CSI: Bacteria, Thanks to Unique 'Germ Signatures'
That discovery could one day help forensic investigators track down criminals, without relying on fingerprints or sufficient blood, hair or bodily fluid to yield an accurate DNA sample.
Researchers at the University of Colorado, whose findings are published in this week's issue of Proceedings of the National Academy of Sciences, said their testing method uses powerful DNA analysis techniques that were impossible even two years ago.
They used swabs to collect samples from three computer keyboards, then compared the germ colonies found on each swab to those on the fingers of the three computer users.
The team also tested nine computer mice, 12 hours after they had been used, to see if the unique bacterial communities could persist over time.
To determine just how unique the bacterial groupings were, the team cross-tested the samples with those found on dozens of public and private computers, and evaluated them against bacteria found on the hands of 270 other people who had never touched the computer keyboards or the mice.
They concluded that their ability to pinpoint somebody based on a bacterial trail ranged from 70 percent to 90 percent, and expect the degree of certainty to increase with subsequent research.

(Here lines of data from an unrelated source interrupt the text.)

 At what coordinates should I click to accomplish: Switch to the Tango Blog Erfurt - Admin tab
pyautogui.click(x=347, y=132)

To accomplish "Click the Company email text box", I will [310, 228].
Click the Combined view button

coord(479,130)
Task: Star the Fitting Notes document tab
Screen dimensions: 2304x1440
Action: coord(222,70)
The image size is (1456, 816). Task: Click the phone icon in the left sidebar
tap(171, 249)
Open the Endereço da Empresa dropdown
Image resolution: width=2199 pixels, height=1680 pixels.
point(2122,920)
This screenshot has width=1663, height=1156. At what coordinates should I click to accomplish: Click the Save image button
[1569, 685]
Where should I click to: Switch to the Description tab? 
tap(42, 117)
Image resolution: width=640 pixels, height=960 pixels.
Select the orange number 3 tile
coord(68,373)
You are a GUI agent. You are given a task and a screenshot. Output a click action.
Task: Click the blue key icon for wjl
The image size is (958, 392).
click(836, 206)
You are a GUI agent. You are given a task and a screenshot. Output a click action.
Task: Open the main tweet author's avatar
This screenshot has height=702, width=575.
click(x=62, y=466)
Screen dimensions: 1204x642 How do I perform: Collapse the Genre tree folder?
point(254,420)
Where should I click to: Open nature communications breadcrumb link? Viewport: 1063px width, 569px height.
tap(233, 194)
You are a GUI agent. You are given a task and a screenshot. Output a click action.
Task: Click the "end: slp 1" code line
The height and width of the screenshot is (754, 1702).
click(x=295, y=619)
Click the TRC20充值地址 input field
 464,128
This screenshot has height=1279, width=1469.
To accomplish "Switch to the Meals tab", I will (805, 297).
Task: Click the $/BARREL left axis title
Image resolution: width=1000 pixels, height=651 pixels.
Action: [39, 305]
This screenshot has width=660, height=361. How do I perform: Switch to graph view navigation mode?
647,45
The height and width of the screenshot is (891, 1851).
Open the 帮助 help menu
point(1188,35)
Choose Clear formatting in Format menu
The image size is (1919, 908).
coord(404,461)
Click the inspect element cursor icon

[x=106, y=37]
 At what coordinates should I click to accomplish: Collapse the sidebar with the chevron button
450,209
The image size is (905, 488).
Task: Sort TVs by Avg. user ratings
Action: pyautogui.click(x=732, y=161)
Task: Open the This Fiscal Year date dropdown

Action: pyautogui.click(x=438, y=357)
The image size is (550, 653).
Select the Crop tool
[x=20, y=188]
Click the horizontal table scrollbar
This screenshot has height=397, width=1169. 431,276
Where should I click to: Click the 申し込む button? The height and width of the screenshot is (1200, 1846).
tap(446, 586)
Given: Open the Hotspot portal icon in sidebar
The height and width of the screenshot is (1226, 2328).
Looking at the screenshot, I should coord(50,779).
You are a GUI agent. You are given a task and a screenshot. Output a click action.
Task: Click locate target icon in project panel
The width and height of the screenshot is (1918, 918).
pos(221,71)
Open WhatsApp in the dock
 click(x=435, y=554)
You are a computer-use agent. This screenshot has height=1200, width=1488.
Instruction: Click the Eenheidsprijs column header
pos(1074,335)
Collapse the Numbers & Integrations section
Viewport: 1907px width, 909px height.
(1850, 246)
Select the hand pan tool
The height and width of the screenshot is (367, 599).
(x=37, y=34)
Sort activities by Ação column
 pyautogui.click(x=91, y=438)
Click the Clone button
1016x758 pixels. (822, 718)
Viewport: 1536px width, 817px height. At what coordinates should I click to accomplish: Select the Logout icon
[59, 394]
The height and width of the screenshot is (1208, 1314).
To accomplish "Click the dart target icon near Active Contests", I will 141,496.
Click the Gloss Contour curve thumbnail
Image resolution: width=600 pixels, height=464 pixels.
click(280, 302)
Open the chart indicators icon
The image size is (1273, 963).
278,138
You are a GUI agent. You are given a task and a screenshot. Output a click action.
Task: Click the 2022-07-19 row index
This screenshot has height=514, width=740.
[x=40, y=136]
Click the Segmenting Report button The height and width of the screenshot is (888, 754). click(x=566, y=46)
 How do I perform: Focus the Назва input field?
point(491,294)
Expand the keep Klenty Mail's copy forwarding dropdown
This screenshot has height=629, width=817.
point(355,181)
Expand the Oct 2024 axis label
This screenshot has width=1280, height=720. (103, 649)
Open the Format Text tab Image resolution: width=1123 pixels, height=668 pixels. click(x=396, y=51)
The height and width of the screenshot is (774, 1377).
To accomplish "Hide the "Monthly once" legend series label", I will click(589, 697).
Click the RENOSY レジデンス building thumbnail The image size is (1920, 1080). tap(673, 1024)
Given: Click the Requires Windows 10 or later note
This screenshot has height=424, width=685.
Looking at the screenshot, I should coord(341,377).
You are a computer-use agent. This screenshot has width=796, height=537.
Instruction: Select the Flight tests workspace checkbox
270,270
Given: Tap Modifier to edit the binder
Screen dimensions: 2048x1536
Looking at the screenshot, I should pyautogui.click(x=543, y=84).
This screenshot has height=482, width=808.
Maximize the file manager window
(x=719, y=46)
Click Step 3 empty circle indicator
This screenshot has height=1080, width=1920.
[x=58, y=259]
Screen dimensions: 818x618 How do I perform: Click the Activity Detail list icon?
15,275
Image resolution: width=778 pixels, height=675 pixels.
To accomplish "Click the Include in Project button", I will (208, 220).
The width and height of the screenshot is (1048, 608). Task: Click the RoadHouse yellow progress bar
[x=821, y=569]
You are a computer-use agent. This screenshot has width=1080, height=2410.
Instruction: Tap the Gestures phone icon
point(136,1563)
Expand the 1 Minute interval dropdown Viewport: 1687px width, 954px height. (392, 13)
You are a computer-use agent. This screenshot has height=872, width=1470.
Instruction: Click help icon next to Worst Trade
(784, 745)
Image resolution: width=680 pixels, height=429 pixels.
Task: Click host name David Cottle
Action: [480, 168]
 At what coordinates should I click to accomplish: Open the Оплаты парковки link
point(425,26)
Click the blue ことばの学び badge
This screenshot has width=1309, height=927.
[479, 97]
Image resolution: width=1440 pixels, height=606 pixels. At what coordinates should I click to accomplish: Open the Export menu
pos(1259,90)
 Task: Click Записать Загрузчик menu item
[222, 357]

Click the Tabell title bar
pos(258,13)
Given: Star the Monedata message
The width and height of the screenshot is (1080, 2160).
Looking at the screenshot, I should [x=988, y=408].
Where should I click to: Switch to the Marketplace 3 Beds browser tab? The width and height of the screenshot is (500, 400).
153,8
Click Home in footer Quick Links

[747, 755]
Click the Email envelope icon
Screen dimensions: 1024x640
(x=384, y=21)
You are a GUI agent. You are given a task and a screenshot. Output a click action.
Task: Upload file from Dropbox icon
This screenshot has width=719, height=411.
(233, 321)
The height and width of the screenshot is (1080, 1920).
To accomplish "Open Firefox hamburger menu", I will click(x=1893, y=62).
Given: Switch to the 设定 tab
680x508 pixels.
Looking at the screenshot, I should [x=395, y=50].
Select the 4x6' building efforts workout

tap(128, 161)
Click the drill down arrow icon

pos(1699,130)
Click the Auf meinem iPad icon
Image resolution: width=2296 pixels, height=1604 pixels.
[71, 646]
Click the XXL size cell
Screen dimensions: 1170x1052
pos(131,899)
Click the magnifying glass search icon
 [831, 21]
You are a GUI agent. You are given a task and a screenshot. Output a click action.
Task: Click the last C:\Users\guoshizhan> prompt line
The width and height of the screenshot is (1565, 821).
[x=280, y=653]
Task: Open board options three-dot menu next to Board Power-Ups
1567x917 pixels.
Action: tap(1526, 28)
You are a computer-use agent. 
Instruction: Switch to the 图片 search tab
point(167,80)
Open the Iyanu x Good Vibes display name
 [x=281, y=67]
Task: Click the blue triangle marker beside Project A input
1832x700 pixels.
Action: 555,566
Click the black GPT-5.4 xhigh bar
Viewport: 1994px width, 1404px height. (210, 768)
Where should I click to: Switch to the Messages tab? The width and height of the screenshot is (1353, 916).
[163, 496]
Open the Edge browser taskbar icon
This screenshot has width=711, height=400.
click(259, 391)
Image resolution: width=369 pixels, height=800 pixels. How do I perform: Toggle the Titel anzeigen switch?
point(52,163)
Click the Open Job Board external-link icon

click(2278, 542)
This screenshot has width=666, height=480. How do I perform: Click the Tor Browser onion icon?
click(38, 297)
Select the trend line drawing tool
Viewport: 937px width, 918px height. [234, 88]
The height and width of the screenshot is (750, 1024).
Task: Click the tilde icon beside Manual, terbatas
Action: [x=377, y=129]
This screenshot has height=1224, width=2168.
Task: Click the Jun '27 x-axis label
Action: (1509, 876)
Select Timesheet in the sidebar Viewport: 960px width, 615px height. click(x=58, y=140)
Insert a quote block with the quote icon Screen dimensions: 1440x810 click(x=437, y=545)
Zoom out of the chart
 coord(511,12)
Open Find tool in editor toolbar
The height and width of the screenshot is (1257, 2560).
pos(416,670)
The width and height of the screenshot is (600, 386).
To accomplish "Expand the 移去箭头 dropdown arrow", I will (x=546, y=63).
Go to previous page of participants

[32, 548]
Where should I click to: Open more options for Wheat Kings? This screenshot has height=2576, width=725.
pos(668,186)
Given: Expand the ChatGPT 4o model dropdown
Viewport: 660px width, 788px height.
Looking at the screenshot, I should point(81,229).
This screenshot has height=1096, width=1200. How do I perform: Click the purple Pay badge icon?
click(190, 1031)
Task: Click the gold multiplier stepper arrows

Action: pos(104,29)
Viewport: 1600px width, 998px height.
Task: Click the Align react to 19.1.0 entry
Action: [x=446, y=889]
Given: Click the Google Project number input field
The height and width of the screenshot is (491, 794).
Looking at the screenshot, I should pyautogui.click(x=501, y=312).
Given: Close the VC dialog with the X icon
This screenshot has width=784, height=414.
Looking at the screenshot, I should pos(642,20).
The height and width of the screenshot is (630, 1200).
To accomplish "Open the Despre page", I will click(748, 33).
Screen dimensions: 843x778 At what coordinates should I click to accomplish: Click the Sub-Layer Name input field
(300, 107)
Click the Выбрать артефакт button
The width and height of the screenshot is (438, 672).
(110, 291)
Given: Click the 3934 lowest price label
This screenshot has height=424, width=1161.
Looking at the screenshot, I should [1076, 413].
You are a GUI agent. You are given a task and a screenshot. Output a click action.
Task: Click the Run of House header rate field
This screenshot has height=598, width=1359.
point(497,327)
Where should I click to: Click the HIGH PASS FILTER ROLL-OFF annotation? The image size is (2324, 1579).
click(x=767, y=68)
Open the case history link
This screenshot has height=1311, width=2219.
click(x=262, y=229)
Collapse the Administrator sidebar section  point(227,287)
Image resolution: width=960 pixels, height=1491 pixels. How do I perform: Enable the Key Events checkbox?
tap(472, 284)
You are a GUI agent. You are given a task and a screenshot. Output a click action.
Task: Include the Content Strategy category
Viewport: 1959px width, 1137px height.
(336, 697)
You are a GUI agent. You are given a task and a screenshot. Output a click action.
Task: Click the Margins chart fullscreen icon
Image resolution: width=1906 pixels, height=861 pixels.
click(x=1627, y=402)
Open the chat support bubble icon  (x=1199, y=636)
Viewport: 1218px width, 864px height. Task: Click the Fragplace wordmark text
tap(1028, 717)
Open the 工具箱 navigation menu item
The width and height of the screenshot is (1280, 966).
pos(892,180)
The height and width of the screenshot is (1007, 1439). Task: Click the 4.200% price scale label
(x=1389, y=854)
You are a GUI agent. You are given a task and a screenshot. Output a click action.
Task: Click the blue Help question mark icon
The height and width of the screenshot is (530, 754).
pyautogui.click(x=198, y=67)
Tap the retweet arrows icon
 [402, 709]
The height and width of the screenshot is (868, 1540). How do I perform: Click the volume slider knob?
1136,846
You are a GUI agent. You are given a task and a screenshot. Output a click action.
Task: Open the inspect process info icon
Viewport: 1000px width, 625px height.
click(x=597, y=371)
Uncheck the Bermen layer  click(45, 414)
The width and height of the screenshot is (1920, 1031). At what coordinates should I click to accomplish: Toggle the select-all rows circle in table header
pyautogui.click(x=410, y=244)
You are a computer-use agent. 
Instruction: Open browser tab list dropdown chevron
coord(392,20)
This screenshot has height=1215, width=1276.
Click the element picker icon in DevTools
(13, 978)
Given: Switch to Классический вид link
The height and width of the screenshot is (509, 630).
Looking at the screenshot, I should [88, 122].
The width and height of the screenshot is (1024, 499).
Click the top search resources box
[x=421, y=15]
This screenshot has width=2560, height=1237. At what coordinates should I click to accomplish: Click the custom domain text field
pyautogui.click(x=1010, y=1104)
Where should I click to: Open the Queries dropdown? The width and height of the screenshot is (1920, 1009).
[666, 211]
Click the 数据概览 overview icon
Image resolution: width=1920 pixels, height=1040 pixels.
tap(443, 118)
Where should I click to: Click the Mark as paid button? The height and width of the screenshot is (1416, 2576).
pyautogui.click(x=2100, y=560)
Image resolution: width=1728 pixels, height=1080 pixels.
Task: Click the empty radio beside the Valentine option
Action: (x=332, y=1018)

"We think the technique could eventually become a valuable new item in the toolbox of forensic scientists," the study's lead author, Noah Fierer, said in a statement.
A human hand contains around 150 species of bacteria. Only 13 percent of those species are shared between an individual and a random second person, according to earlier studies by the research team.
Unlike fingerprints, which can easily smudge, the bacterial trails are resilient: The researchers left them exposed for two weeks, subjected them to sunlight, frozen temperatures and humidity, and found that each bacterial "ecosystem" remained largely unaffected. The communities also repopulated within a few hours of hand-washing.
"We didn't know just how hardy these creatures were," Fierer said.
But they need to prove more than just hardiness to cut it in the courtroom, according to Jacques Ravel, a microbiologist at the University of Maryland.
"When we do a human genotyping for forensics, we can tell you this is the person and there is one chance in X billion that it is someone else," Ravel told Wired Science. "Here, they don't have that power. They can't tell you that. The statistics support is still very weak. You can't bring that in the courtroom."
The team's research remains preliminary, but it's part of a larger effort to "map" the entire microbiome: a vast collection of every native bacteria found on, and in, the human body.
That's a lofty goal: In a 2008 study, the University of Colorado team identified more than 4,000 bacterial strains on a mere 102 sample hands.